Uma questão que sempre me angustia quando penso na criação de um texto é o final. Isso porque você, um provável leitor voraz como eu, não só tem que dar conta de terminar o seu texto, aquele bebezinho que vem sendo embalado nos seus braços há dias, meses ou anos, como tem que rivalizar com os finais incríveis que já leu nos textos da sua vida.

Por que aquele autor escolheu justamente um trem para ser o algoz da sua heroína adúltera? Como é que aquela autora conseguiu conduzir tão bem a sua mocinha orgulhosa ao altar? Ou, ainda, que melancolia de encher os olhos d’água é essa que o escritor nos provocou a partir de um capítulo recheado de negativas?

Finais memoráveis como esses, que fazem o leitor suspirar mesmo tanto tempo depois da leitura, parecem ter saído das profundezas de uma mente tão criativa que eu, escritor de quinta, fechado no meu apartamento com meu gato e uma pilha de trabalho para fazer, jamais seria capaz de produzir. Certo? Errado.

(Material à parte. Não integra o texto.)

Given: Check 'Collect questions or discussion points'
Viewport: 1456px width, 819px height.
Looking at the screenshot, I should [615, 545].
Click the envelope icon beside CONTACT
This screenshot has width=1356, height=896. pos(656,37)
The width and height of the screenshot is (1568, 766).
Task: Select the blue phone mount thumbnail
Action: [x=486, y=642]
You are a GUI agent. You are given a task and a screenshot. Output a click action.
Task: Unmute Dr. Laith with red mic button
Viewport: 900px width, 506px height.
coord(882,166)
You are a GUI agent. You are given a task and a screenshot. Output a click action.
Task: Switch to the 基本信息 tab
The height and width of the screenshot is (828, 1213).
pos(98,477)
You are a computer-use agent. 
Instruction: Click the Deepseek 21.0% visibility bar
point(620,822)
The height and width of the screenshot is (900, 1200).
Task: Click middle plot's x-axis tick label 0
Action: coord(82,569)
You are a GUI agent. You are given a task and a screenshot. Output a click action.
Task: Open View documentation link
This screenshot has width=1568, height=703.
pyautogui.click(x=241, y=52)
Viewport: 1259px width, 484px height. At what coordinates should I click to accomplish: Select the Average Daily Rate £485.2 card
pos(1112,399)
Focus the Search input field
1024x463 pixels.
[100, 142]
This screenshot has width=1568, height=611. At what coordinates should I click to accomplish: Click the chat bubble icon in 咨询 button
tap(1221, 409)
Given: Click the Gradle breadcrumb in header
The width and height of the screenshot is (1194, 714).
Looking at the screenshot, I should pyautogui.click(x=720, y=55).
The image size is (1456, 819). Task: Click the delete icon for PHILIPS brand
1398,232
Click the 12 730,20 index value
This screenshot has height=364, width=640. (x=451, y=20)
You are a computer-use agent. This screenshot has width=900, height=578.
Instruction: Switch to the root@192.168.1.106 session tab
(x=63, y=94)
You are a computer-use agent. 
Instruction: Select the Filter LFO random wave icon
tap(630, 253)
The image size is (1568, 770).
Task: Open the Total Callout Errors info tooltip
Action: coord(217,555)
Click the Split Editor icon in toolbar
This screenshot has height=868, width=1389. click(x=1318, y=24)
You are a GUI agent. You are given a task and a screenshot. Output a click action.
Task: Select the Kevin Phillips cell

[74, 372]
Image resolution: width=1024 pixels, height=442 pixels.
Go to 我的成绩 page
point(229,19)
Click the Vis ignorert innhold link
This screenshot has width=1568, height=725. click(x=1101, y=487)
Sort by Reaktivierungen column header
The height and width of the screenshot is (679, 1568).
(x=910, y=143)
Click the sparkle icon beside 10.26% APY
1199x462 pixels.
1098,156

A primeira coisa a se perceber sobre o final de um texto é que ele angustia justamente porque… é o final.

Pense comigo: quando você está no meio das suas férias, barriga pro ar em cima de uma toalha de praia, drink colorido na mão, corpo levemente tostado pelo sol de verão, a possibilidade de que esse idílio venha a acabar não gera em você uma tristeza ou, no mínimo, um incômodo? Eu ficaria surpresa se ouvisse um “não”.

Vislumbrar o encerramento de algo é difícil, sobretudo de algo bom; isso significa que um processo que você conhece e no qual está investindo tempo, talvez dinheiro e, provavelmente, sentimentos, vai se encerrar. Você não sabe se o que virá depois desse encerramento vai ser legal. Você não sabe se vai conseguir se engajar no novo processo, qualquer que seja ele, com a mesma intensidade. Assim, é claro que toda essa incerteza póstuma gera uma ansiedade, quase que um luto antecipado.

O mesmo acontece com histórias – e vai acontecer com a sua história. Há grandes chances de que você tenha investido tudo isso que mencionei aí acima na confecção da sua narrativa. Portanto, não é de se estranhar que a ansiedade te pegue em algum momento e te force a pensar como encerrar com dignidade aquele texto com que tanto você tem convivido e que, mais cedo ou mais tarde, terá que abandonar. Seu cachorrinho lindo e peludo, solto por aí. Latindo em outros quintais.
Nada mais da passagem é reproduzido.